Choosing your Compute Add-on

Choosing the right Compute Add-on for your vector workload.

You have two options for scaling your vector workload:

Increase the size of your database. This guide will help you choose the right size for your workload.
Spread your workload across multiple databases. You can find more details about this approach in Engineering for Scale.

Dimensionality

The number of dimensions in your embeddings is the most important factor in choosing the right Compute Add-on. In general, the lower the dimensionality the better the performance. We've provided guidance for some of the more common embedding dimensions below. For each benchmark, we used Vecs to create a collection, upload the embeddings to a single table, and create both the IVFFlat and HNSW indexes for inner-product distance measure for the embedding column. We then ran a series of queries to measure the performance of different compute add-ons:

HNSW

384 dimensions

This benchmark uses the dbpedia-entities-openai-1M dataset containing 1,000,000 embeddings of text, regenerated for 384 dimension embeddings. Each embedding is generated using gte-small.

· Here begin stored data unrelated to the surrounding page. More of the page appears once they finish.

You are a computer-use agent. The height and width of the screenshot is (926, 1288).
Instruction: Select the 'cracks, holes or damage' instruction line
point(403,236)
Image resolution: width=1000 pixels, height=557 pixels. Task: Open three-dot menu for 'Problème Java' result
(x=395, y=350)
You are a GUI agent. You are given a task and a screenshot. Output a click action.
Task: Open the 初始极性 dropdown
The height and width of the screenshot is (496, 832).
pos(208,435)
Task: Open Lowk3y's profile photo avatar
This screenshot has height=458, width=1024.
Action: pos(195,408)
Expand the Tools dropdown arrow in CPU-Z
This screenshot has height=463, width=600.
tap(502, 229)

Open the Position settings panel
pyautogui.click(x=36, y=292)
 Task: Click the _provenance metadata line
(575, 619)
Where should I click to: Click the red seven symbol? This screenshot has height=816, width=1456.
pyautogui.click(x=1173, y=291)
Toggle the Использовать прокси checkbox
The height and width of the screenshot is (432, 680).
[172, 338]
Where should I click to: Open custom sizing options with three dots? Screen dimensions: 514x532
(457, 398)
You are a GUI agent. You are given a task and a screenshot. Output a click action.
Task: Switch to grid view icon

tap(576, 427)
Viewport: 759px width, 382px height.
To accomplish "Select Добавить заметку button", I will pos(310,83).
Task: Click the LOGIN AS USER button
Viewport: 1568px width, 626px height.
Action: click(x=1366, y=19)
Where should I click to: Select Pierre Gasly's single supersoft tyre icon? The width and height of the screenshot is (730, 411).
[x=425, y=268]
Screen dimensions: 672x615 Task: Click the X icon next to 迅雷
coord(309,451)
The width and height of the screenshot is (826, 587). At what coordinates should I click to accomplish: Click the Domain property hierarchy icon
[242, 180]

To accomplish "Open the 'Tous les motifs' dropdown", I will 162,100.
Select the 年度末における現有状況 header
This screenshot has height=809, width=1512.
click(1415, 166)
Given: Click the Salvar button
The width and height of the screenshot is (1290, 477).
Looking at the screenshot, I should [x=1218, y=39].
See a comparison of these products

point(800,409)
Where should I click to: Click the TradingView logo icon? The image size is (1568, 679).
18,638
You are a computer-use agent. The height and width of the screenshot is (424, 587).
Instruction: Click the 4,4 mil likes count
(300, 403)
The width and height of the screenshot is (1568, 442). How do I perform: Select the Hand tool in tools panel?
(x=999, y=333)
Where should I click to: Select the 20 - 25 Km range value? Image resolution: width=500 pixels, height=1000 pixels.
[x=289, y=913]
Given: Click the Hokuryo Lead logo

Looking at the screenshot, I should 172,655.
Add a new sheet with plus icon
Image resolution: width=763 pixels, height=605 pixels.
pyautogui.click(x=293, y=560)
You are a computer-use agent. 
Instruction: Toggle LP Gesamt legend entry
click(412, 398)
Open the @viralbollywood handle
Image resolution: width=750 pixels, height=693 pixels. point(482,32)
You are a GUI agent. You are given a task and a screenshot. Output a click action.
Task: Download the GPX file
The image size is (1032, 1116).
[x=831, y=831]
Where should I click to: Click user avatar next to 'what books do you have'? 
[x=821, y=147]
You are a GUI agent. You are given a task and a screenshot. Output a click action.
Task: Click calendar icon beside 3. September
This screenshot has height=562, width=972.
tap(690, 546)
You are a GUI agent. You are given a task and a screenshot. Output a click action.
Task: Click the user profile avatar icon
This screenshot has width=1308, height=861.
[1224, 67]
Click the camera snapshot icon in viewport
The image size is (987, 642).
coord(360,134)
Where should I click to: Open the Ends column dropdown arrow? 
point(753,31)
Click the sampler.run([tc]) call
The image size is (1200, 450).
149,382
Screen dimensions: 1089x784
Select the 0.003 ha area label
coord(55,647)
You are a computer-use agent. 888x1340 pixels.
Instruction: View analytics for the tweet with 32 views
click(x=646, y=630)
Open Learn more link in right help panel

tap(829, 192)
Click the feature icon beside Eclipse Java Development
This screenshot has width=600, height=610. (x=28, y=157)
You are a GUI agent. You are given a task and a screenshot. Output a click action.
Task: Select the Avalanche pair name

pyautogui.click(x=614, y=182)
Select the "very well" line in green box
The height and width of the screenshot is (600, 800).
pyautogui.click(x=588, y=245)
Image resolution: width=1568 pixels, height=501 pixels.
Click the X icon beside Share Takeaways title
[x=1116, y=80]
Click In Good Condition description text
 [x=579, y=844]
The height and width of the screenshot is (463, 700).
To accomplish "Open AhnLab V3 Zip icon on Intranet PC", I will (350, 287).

Compute Size	Vectors	m	ef_construction	ef_search	QPS	Latency Mean	Latency p95	RAM Usage	RAM
Micro	100,000	16	64	60	580	0.017 sec	0.024 sec	1.2 (Swap)	1 GB
Small	250,000	24	64	60	440	0.022 sec	0.033 sec	2 GB	2 GB
Medium	500,000	24	64	80	350	0.028 sec	0.045 sec	4 GB	4 GB
Large	1,000,000	32	80	100	270	0.073 sec	0.108 sec	7 GB	8 GB
XL	1,000,000	32	80	100	525	0.038 sec	0.059 sec	9 GB	16 GB
2XL	1,000,000	32	80	100	790	0.025 sec	0.037 sec	9 GB	32 GB
4XL	1,000,000	32	80	100	1650	0.015 sec	0.018 sec	11 GB	64 GB
8XL	1,000,000	32	80	100	2690	0.015 sec	0.016 sec	13 GB	128 GB
12XL	1,000,000	32	80	100	3900	0.014 sec	0.016 sec	13 GB	192 GB
16XL	1,000,000	32	80	100	4200	0.014 sec	0.016 sec	20 GB	256 GB

Accuracy was 0.99 for benchmarks.

960 dimensions

This benchmark uses the gist-960 dataset, which contains 1,000,000 embeddings of images. Each embedding is 960 dimensions.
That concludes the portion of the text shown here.